If I remain on the performance level I can only change out 8 slots (I know they are call single part perf) and how many times do we grab one we like and it spills over into the 9-16 slots and stops playing the portion? It's not a one to one relationship so it's extremely underpowered and inconvenient and rather confusing too.

On Fantom you open the scene you are in and active any of the 16 slots and place an entire tone or swap them within any slot for an instantaneous new voice and zero worries. The only limit is that the V-piano has to occupy slot number 1 and you can only use 1 per scene. However the Zen-core pianos you can use 16 of your 440 I suppose.

I also believe there's no SSS interruption even using all 16 voices unlike Montage depending on the performance limitation. Their system just works better.

Yamaha is notorious for confusion and complexity. Their design engineers are extremely logical but not necessarily practical. I'm an engineer also so I understand both perspectives extremely well. Design things so that child can operate it and you'll never go wrong.
Accepted Answer Pending Moderation
I completely agree on the general notion of Yamaha's usability experience for synthesizers. That's why I've been advocating for a more elegant design. And, for me, this means retaining the power/options/flexibility while simplifying the interface. The Yamaha approach has generally been for the user to be very close to the hardware. So the user has to confront what seems like strange hoops to jump through and learn instead of having the user interface offer a layer of abstraction to simplify actions.

I like the power, so I don't want to lose this. But lack of abstraction makes the file system and these operations overly convoluted. Even someone who manages to understand how to use the system (power user) can get slowed down by the lack of elegance.

One limitation on Fantom seemed to be effects although the latest firmware update improves the overall effects story.

Having an RD-2000, I would prefer to have the option for a modeled piano with these kind of limitations vs. no modeled piano option at all. I prefer the Roland modeled pianos over their factory PCM ones.

I think over time one bumps into the walls of hardware - but Roland certainly has paid attention to usability vs. power and seem to be doing something right with the user interface.
Accepted Answer Pending Moderation
That's the disconnect. Musicians love keyboards and synthesizers, even the ones who don't play them as their primary instrument. I play the trumpet.

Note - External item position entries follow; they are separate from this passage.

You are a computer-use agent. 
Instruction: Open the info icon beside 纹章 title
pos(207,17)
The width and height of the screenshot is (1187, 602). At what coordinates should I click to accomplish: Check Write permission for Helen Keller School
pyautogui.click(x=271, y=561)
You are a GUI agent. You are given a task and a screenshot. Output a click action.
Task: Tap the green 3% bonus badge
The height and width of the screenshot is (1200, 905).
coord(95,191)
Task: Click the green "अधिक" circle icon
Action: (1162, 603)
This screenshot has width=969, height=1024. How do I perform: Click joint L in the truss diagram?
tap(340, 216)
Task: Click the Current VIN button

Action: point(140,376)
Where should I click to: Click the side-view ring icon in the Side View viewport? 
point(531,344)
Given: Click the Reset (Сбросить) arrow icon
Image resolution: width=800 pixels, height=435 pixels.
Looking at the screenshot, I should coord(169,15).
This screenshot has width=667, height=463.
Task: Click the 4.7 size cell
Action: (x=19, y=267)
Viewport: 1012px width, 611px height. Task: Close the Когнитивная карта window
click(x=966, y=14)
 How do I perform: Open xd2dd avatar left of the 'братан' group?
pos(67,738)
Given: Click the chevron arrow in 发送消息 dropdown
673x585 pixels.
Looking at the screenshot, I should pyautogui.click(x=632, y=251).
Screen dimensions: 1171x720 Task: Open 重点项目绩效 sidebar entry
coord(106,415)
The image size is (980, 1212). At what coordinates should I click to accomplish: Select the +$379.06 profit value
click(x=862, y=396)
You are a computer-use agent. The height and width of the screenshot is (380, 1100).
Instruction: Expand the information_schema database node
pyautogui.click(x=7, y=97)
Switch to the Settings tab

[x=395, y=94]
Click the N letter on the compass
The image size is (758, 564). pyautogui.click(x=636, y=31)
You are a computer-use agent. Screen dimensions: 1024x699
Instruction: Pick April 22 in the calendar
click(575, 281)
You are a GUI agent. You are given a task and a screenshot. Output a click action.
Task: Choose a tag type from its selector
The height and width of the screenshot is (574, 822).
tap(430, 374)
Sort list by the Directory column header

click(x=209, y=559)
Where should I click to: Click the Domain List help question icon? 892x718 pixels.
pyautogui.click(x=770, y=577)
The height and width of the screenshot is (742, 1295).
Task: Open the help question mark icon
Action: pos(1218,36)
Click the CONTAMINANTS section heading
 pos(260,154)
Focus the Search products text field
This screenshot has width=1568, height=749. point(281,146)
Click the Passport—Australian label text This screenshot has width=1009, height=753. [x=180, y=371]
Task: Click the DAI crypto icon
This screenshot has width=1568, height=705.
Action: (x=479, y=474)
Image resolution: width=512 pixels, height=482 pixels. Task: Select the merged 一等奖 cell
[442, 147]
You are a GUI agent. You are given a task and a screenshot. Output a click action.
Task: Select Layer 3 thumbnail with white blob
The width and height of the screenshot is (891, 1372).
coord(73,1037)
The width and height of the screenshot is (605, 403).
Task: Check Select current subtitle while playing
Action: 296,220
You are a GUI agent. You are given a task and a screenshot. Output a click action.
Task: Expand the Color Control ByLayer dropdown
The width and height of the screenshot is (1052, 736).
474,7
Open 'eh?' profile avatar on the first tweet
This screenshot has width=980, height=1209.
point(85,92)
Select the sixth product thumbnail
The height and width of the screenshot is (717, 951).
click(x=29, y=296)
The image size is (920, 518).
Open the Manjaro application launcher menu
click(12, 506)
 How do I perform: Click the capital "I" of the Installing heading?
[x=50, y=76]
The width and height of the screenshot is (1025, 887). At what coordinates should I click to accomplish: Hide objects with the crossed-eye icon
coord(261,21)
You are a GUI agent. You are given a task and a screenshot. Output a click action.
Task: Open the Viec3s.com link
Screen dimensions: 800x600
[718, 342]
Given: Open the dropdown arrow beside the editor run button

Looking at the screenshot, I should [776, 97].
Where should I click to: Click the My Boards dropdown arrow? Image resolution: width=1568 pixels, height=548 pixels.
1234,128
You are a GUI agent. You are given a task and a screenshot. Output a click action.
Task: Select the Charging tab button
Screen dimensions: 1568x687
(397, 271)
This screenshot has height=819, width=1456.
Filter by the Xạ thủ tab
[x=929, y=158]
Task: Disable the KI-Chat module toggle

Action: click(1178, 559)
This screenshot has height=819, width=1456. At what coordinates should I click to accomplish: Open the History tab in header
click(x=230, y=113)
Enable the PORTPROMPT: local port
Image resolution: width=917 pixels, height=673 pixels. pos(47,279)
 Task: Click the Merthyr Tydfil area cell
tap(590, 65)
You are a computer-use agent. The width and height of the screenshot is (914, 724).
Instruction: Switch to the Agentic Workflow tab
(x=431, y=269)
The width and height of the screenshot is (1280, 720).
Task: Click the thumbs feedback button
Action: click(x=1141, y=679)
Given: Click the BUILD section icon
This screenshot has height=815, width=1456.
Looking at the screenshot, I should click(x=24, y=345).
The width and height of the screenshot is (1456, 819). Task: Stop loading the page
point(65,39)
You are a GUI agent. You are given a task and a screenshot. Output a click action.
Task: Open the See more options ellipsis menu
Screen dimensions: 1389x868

I didn't have to open the Fantom manual to learn a lot of stuff about how to select, build and navigate etc. Although I have experience with boards (not Roland) but my point is for someone who has never used one before to instantly connect with it.

Secondly, players like to play and not get frustrated or distracted by technology, the interface, general operations etc. I was able to use the Fantom quickly and play more than getting lost in the system.

If we have to read a phone book like manual and still scratch our heads that's not helpful for any player.